Passage shown |
┌────────
Getting it in before it’s gone!

I spent almost eighteen months preparing to come to Florence.  Most of my preparation came in learning about the great art that is here so I could design a course on Art and Architecture in Renaissance Italy.  There are great works of art and interesting stories around every corner in Florence. 

So we went into two museums that I hadn’t been in yet.  The first was the Medici Palace.  This was the home of the Medici Family that was the most powerful family in Florence through most of the Renaissance.  Their wealth paid for much of the great art that came out of this period.  The Medici Family discovered Michelangelo at a very young age and invited him to live with them as he studied his craft.  In the Medici Palace is a chapel that shows the wealth, power, and gall that the Medici had during this time.  They commissioned a series of frescoes in their chapel that depicted the patriarchs of their family as the wise men in the procession of the magi!  It was really impressive to see in person.
└────────
Work request | In the Florence travel post, why did the writer spend most of the preparation time learning about the city's art? Answer in one to three sentences. The rows that come next are not needed.

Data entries
┌────────
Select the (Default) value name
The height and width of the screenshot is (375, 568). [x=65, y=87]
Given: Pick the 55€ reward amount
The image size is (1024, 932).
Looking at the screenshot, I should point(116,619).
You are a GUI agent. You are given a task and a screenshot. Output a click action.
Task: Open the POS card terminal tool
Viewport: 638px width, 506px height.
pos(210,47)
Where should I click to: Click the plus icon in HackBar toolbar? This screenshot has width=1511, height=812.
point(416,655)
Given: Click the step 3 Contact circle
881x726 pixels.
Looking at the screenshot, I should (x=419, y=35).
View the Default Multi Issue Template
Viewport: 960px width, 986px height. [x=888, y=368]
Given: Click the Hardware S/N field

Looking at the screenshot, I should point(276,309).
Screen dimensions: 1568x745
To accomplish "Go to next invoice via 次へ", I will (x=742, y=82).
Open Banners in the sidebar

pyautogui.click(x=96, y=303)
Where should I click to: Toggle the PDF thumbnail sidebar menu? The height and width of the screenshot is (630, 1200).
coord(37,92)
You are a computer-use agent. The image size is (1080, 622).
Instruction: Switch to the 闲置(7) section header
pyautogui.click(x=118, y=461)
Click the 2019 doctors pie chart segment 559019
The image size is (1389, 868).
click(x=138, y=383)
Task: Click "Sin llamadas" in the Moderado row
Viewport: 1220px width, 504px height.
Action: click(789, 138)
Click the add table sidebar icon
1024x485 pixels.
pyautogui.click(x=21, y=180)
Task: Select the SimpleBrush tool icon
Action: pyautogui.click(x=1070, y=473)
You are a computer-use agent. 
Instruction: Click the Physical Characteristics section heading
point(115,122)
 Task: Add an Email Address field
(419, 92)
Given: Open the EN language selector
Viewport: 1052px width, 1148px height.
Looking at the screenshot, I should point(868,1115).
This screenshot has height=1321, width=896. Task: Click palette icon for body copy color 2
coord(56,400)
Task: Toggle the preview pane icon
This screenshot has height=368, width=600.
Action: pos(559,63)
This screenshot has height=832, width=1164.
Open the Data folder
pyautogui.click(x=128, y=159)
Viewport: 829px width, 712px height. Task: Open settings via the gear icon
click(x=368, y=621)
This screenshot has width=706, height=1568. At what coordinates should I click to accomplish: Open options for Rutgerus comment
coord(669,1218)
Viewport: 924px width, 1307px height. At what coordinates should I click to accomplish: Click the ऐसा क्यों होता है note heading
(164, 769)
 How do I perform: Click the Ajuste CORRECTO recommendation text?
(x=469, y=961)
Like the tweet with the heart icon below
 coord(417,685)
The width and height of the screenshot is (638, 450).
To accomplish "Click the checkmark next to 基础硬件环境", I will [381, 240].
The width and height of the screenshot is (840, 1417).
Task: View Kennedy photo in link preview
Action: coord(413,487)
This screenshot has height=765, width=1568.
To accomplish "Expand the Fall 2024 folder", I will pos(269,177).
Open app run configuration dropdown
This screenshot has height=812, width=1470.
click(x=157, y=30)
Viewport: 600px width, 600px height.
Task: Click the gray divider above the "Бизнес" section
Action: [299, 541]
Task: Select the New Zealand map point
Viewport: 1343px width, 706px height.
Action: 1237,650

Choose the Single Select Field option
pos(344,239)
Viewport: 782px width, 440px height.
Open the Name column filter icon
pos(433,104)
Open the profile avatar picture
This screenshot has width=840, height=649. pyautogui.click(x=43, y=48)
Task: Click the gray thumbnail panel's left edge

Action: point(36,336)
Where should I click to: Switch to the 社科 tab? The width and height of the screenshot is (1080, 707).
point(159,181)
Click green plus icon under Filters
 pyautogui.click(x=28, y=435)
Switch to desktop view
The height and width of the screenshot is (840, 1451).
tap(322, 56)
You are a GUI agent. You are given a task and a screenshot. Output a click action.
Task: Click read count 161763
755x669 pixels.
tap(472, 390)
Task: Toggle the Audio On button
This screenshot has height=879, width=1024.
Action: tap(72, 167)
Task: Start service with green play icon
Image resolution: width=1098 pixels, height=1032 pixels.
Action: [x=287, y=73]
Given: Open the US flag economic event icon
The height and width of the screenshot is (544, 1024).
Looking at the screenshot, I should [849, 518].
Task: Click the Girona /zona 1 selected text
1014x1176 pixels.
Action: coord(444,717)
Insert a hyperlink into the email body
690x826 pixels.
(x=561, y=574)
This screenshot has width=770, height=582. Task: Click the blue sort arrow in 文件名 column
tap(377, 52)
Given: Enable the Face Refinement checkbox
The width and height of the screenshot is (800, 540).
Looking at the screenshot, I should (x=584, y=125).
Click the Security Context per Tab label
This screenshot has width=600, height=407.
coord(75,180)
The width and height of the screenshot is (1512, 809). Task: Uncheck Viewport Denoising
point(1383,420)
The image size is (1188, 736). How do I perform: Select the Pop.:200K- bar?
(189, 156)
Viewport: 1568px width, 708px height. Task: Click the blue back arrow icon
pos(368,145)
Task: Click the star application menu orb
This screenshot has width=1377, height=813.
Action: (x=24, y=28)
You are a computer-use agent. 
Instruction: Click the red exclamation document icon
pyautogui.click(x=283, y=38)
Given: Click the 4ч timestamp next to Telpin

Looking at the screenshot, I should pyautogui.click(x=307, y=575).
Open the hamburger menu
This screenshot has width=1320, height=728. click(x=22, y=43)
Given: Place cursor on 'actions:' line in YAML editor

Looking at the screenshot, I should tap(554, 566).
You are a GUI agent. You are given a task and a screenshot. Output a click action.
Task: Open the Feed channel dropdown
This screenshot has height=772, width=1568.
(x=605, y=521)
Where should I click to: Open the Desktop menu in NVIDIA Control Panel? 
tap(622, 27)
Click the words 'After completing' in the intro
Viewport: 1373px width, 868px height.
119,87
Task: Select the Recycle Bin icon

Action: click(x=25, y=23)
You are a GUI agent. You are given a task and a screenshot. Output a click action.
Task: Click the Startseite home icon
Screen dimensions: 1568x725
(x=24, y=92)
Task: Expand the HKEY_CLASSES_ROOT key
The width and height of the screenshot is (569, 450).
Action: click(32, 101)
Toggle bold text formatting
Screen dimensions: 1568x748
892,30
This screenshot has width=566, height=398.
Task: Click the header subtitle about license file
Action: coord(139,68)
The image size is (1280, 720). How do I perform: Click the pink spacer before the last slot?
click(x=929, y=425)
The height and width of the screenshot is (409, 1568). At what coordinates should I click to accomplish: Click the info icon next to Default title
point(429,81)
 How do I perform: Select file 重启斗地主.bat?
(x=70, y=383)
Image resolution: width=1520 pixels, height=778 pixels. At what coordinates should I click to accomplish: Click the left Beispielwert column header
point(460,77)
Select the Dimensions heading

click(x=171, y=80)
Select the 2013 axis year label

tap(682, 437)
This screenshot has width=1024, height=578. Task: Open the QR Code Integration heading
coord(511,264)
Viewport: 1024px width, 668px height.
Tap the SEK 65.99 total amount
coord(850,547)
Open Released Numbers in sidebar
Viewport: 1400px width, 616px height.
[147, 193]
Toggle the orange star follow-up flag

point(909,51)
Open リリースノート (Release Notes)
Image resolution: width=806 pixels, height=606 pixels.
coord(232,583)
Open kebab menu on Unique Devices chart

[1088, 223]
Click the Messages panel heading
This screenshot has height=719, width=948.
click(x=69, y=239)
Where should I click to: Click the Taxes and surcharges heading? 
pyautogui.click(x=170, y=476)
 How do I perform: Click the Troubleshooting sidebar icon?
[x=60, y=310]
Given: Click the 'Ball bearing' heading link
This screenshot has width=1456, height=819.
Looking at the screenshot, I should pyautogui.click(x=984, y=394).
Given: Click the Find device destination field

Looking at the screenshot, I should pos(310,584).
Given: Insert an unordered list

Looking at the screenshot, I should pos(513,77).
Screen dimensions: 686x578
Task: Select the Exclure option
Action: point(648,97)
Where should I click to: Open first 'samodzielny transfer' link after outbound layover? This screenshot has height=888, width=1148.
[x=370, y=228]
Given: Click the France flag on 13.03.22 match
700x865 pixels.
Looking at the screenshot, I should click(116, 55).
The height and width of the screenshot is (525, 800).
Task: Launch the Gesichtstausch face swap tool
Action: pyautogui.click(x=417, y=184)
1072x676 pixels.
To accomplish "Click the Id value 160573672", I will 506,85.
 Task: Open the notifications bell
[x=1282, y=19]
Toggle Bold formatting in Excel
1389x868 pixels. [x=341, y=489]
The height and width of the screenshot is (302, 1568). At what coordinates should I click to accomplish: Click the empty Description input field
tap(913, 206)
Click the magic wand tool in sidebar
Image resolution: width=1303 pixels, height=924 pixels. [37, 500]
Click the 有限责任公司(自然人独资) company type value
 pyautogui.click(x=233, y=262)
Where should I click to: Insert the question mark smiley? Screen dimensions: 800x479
└────────
Output of the task | The writer learned about the great art in Florence in order to design a course on Art and Architecture in Renaissance Italy.